Task objective: What is the number of lines in the data that contain "agent"? Nothing besides that number, please.

Records from a data source:
====
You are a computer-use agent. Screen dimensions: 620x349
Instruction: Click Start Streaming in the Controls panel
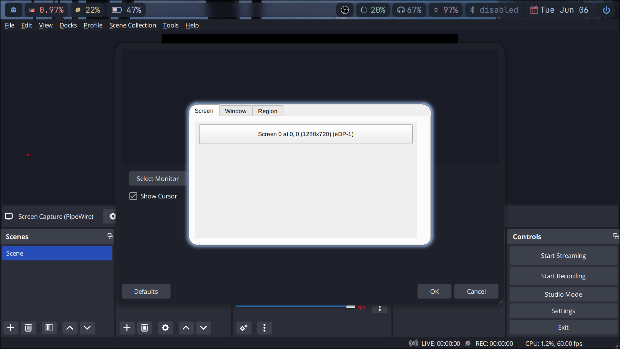click(x=563, y=255)
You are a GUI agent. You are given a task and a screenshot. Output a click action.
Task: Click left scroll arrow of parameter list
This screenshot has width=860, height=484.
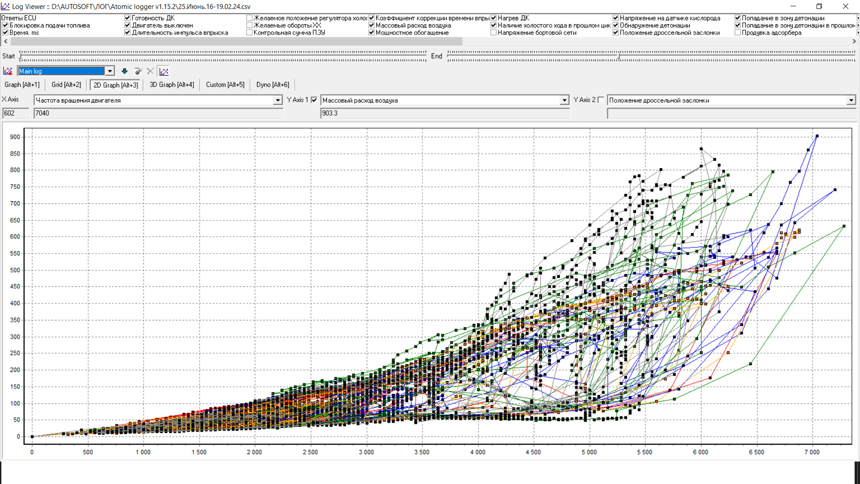(5, 41)
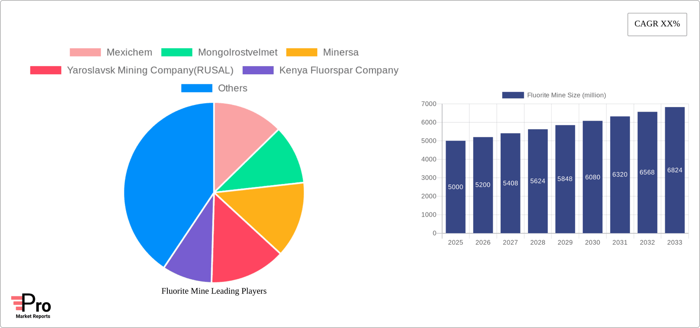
====
Answer to this task: 2